5. **What does "always positive" mean for a quadratic?**: If a quadratic expression (like $f(b)$) has to be greater than 0 for *all* values of its variable ($b$), and its leading coefficient is positive (which it is here, the coefficient of $b^2$ is 1), then its graph is a parabola that opens upwards and never touches or crosses the x-axis. For that to happen, the discriminant of *this* quadratic (the one with $b$ as the variable) must be *negative*! If it were positive or zero, it would touch or cross the x-axis, meaning it wouldn't always be greater than 0.
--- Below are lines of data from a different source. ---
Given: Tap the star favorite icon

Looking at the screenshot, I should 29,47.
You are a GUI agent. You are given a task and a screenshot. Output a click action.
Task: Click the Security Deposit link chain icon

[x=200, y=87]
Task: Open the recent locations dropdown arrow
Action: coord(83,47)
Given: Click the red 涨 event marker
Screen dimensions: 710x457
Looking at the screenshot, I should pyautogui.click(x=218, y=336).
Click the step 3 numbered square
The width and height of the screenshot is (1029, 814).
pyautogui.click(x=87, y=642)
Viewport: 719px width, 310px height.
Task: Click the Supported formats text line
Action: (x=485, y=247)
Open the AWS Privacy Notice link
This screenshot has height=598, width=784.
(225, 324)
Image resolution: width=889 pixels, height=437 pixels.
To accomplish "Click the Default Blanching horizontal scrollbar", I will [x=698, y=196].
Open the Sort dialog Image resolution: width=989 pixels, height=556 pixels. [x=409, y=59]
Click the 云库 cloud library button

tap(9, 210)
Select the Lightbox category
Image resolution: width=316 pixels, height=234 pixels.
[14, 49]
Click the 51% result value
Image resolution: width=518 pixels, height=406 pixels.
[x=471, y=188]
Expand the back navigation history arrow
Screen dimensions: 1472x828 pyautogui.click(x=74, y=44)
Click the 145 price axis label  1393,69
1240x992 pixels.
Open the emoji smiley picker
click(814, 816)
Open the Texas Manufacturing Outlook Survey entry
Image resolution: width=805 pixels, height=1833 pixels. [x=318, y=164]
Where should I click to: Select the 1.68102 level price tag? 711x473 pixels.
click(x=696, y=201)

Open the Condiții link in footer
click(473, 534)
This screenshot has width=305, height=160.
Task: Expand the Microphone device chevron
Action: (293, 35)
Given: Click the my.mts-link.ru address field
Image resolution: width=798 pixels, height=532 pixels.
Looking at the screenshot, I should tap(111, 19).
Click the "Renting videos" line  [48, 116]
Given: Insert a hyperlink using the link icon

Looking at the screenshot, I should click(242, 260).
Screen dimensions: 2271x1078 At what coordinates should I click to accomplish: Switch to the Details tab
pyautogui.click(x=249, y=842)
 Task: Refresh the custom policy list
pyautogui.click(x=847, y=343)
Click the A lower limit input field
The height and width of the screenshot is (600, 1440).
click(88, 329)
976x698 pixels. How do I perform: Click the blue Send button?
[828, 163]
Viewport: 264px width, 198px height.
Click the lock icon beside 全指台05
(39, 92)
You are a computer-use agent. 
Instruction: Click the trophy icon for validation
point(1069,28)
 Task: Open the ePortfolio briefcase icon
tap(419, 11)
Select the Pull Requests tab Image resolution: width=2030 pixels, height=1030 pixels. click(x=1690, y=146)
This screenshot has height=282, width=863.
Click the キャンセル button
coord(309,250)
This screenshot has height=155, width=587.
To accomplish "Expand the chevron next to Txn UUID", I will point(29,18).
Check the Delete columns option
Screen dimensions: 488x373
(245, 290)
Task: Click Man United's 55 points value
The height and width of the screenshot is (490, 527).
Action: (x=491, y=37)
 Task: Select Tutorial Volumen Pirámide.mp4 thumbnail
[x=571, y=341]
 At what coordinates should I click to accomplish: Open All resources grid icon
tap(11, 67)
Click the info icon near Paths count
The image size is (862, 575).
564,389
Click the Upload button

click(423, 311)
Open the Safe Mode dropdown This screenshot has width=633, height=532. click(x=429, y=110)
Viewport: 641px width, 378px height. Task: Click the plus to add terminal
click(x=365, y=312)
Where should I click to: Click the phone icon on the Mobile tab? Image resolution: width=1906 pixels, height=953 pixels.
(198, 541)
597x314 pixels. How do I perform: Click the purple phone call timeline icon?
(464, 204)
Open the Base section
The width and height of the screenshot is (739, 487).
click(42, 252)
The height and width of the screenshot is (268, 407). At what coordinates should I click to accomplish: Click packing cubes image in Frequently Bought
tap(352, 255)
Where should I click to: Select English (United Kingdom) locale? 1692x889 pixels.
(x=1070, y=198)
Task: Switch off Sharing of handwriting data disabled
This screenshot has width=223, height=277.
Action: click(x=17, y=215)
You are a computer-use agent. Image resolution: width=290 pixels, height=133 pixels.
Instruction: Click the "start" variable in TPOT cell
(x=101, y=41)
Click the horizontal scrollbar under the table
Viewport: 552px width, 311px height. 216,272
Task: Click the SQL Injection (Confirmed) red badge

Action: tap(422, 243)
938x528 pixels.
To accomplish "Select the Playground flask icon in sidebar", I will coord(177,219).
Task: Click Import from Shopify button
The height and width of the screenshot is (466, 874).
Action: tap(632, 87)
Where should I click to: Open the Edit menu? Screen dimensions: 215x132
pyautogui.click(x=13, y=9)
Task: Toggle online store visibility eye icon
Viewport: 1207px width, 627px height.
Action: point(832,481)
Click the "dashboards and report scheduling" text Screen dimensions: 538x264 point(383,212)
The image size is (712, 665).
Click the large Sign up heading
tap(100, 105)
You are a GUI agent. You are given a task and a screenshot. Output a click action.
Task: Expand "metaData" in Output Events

6. **Calculate the second discriminant**: Let's find the discriminant for $f(b)$:
Discriminant $= B_b^2 - 4A_b C_b$
Here, $A_b = 1$, $B_b = (4 - 2a)$, and $C_b = (a^2 + 4a - 4)$.
So, we need:
$(4 - 2a)^2 - 4(1)(a^2 + 4a - 4) < 0$

7. **Solve the inequality for 'a'**: Let's expand and simplify this new inequality:
$(16 - 16a + 4a^2) - (4a^2 + 16a - 16) < 0$
$16 - 16a + 4a^2 - 4a^2 - 16a + 16 < 0$
The $4a^2$ terms cancel out!
$16 - 16a - 16a + 16 < 0$
$32 - 32a < 0$

8. **Final step**:
$32 < 32a$
Divide both sides by 32:
$1 < a$
So, $a$ must be greater than 1. This matches option (C)!